Learning How to Work Abroad
Everything is different at first when you start living abroad. Immediately, you are put in challenging situations, which will ultimately make you stronger. Everything from how to shop, walking the streets, getting around, interacting with the locals, and just getting things done from morning to night is different than you are used to. There was a moment when the movers closed the door to my apartment in Bangalore, and I realized “Wow-I live in India!” It’s a lot different than visiting India and staying at a nice hotel where you’re waited on hand and foot. The secret to success, I believe, is to embrace the change. Put aside your desire to live as you did in your home country. Live as a local. You’ll no doubt find it to be difficult at first- and frustrating at times- but the rewards are immense including breaking your fear of change and doing things a different way than you are used to.

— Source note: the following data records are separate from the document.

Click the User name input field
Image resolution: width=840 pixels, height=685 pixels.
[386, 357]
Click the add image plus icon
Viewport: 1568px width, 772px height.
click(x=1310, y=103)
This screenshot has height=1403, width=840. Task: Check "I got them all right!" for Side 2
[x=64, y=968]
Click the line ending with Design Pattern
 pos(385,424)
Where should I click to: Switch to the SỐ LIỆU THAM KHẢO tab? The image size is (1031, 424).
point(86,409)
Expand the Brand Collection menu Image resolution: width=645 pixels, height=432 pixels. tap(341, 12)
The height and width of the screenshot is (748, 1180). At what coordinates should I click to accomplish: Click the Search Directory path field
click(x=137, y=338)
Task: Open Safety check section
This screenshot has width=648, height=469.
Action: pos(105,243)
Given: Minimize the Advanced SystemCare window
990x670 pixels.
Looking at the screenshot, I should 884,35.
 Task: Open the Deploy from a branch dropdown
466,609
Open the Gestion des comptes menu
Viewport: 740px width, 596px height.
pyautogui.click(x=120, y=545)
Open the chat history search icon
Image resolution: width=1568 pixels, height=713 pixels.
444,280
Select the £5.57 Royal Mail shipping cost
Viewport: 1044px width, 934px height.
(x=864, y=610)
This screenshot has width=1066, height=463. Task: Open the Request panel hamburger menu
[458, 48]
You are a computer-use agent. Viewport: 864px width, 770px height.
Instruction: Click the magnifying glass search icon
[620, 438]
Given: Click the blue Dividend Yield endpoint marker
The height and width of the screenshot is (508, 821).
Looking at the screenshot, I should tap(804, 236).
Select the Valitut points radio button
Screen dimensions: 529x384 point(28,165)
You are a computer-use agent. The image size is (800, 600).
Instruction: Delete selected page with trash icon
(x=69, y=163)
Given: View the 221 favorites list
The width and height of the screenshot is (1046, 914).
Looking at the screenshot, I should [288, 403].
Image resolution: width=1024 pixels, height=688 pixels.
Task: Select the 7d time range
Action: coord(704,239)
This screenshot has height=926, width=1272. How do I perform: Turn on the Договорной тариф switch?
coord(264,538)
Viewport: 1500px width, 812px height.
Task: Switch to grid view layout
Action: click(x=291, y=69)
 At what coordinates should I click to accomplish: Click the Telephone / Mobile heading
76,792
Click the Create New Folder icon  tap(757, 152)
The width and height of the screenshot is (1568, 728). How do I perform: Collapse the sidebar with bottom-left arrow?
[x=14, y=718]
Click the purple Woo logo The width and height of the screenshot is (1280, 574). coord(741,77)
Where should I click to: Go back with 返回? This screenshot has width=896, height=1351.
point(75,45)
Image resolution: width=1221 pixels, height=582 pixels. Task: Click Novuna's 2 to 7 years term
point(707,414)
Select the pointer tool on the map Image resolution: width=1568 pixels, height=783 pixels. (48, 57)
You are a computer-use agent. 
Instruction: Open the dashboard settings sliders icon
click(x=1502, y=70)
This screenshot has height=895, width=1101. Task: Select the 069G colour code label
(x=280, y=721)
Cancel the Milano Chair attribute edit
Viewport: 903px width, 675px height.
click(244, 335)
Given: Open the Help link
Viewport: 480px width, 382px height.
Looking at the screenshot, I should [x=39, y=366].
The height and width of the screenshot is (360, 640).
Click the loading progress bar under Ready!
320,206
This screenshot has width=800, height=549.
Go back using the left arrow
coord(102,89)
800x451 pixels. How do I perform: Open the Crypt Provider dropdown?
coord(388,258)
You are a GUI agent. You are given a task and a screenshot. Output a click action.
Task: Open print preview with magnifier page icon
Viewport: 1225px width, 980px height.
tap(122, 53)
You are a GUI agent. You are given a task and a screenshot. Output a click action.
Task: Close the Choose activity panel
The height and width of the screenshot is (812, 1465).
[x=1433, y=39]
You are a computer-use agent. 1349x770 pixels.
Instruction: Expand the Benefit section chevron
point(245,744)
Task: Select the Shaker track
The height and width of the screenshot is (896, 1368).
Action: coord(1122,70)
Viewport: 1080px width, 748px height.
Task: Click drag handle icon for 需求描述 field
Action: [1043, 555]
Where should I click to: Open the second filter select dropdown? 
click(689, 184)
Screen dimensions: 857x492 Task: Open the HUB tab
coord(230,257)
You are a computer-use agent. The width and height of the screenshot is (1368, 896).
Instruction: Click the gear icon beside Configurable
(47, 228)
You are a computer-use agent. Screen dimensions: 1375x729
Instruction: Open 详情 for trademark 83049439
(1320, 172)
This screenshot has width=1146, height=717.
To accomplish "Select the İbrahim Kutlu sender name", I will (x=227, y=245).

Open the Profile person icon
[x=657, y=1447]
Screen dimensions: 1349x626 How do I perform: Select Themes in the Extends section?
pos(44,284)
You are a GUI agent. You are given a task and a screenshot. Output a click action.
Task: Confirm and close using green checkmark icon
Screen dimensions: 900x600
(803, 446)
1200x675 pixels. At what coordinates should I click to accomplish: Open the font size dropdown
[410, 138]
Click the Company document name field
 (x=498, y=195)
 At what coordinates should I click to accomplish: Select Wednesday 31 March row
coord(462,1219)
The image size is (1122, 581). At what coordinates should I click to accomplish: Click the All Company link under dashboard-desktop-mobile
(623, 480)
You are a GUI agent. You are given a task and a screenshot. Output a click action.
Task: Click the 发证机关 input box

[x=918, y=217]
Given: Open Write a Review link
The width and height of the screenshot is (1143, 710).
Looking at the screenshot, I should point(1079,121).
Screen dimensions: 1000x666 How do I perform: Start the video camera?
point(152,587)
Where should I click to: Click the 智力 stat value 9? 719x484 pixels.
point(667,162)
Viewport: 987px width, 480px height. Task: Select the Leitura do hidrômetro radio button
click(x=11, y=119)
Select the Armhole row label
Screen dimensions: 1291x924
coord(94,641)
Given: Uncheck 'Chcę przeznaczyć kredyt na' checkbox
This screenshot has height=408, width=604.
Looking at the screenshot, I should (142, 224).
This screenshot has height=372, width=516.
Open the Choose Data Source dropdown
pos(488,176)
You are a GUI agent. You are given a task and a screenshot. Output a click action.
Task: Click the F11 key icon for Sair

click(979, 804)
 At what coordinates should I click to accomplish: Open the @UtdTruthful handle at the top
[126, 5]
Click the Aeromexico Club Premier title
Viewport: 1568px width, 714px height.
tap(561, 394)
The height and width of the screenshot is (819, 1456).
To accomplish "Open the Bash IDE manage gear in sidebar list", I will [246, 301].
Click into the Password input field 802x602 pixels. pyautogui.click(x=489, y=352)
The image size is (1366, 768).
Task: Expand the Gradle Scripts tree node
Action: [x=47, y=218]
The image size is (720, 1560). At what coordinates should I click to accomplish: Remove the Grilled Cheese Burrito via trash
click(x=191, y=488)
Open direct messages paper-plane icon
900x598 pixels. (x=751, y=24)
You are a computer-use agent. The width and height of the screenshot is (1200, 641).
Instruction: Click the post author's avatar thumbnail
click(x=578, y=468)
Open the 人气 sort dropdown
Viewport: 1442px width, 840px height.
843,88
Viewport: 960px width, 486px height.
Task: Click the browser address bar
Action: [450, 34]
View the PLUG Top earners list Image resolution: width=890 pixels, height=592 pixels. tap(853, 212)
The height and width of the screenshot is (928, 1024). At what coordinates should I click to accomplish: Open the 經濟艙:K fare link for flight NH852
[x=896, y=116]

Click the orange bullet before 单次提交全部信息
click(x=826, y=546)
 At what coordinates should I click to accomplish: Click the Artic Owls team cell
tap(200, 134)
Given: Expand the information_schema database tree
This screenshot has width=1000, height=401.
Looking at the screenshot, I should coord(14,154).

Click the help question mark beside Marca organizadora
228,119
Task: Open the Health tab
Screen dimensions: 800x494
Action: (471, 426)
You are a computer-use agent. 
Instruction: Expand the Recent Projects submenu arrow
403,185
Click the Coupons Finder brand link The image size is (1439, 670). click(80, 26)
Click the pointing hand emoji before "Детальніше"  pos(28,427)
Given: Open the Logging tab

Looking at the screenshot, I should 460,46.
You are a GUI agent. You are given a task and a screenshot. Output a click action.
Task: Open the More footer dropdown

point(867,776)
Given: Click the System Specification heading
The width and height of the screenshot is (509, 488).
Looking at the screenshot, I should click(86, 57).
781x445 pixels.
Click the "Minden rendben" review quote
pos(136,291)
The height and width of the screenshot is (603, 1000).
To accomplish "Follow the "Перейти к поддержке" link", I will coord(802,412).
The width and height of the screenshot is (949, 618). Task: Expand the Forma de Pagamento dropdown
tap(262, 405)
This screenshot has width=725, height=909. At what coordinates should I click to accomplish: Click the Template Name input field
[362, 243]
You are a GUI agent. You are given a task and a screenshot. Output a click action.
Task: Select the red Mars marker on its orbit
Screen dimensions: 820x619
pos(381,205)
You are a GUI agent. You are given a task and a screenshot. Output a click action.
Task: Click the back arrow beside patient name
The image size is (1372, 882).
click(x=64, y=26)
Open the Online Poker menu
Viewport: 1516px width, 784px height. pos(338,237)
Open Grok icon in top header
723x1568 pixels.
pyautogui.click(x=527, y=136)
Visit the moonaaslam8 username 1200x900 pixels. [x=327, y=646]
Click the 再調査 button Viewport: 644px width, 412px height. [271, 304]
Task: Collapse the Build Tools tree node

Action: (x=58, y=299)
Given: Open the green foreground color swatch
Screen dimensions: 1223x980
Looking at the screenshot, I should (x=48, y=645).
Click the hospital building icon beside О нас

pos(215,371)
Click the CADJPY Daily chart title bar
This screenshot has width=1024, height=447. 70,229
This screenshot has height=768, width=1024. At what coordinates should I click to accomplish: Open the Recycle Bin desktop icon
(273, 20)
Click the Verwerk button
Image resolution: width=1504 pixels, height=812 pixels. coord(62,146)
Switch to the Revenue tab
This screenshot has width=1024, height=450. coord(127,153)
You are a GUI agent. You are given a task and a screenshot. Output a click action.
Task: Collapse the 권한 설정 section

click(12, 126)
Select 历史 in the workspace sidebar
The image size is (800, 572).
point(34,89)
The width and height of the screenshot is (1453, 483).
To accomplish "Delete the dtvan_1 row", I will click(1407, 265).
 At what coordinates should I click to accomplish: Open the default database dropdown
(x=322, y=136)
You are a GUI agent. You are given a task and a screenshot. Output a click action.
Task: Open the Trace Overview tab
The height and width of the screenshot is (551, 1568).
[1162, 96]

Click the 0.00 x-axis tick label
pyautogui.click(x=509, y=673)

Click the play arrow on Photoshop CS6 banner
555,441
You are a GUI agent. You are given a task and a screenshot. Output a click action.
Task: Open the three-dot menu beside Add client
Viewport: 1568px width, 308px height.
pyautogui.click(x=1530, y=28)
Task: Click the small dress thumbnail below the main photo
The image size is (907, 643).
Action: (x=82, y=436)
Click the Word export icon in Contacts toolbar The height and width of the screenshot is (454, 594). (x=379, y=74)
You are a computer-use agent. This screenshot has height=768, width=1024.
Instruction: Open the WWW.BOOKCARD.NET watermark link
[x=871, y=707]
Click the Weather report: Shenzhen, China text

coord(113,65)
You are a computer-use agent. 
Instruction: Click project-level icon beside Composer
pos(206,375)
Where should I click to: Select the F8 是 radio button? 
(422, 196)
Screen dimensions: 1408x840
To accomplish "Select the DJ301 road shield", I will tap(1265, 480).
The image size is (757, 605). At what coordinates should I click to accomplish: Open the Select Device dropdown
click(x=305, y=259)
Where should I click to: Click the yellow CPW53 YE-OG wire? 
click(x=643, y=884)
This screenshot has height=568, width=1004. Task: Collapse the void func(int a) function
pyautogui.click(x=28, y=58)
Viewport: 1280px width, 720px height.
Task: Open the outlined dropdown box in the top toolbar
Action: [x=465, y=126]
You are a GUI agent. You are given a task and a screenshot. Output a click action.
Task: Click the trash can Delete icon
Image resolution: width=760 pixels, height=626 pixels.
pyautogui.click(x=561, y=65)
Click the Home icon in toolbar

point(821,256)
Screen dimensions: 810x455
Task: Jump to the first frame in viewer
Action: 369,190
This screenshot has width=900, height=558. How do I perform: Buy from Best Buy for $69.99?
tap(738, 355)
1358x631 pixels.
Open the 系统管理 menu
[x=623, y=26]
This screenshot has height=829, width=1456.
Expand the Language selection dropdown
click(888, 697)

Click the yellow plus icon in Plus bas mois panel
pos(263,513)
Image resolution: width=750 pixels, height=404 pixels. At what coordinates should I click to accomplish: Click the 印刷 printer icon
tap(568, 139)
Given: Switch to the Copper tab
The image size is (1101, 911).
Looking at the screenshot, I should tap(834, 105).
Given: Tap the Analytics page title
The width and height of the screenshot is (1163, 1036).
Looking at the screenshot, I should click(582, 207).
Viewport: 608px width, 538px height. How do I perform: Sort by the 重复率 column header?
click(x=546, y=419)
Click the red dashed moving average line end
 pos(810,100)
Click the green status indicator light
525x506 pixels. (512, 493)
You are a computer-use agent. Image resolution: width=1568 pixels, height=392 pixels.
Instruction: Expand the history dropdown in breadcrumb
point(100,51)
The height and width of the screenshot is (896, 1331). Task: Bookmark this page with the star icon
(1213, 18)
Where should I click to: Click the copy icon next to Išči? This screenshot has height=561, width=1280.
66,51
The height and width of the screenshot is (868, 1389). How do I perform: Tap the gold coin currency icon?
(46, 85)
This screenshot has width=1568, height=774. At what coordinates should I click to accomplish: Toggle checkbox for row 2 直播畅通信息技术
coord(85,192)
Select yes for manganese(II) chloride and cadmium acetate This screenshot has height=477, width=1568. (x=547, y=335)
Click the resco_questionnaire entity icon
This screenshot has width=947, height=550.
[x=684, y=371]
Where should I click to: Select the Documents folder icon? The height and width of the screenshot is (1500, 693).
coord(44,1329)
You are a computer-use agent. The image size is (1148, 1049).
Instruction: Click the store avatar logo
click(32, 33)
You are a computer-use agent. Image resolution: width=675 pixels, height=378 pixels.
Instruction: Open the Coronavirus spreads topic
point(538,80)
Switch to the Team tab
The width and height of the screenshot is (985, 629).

Bringing This Learning Back Home
Not only does each country have its own cultural norms but workplace customs vary greatly. In India a colleague might greet you with a smile and a brief hello, while in Brazil it’s quite normal to hug and kiss on the cheek people you’ve seen for the first time that day. Depending on the country, meetings also run differently. In some places, the employee naturally defers to the leader for a decision and is reluctant to share an opinion with the boss in the room, while in other countries, furious and emotional debate is common with voices raised to the point where if you didn’t know better you’d think people were upset with other when in truth it is just the usual rhythm of a meeting. It may take time to learn how to jump in and join the fray. Diversity and inclusion means finding the right balance between being yourself while respecting how they do business in your new country. While others need to respect who you are and your unique workstyle, it’s important to recognize that you are a “guest” in a new country and others will watch to see how well you integrate into their culture. Doing so will go a long way towards winning the hearts and minds of your new colleagues.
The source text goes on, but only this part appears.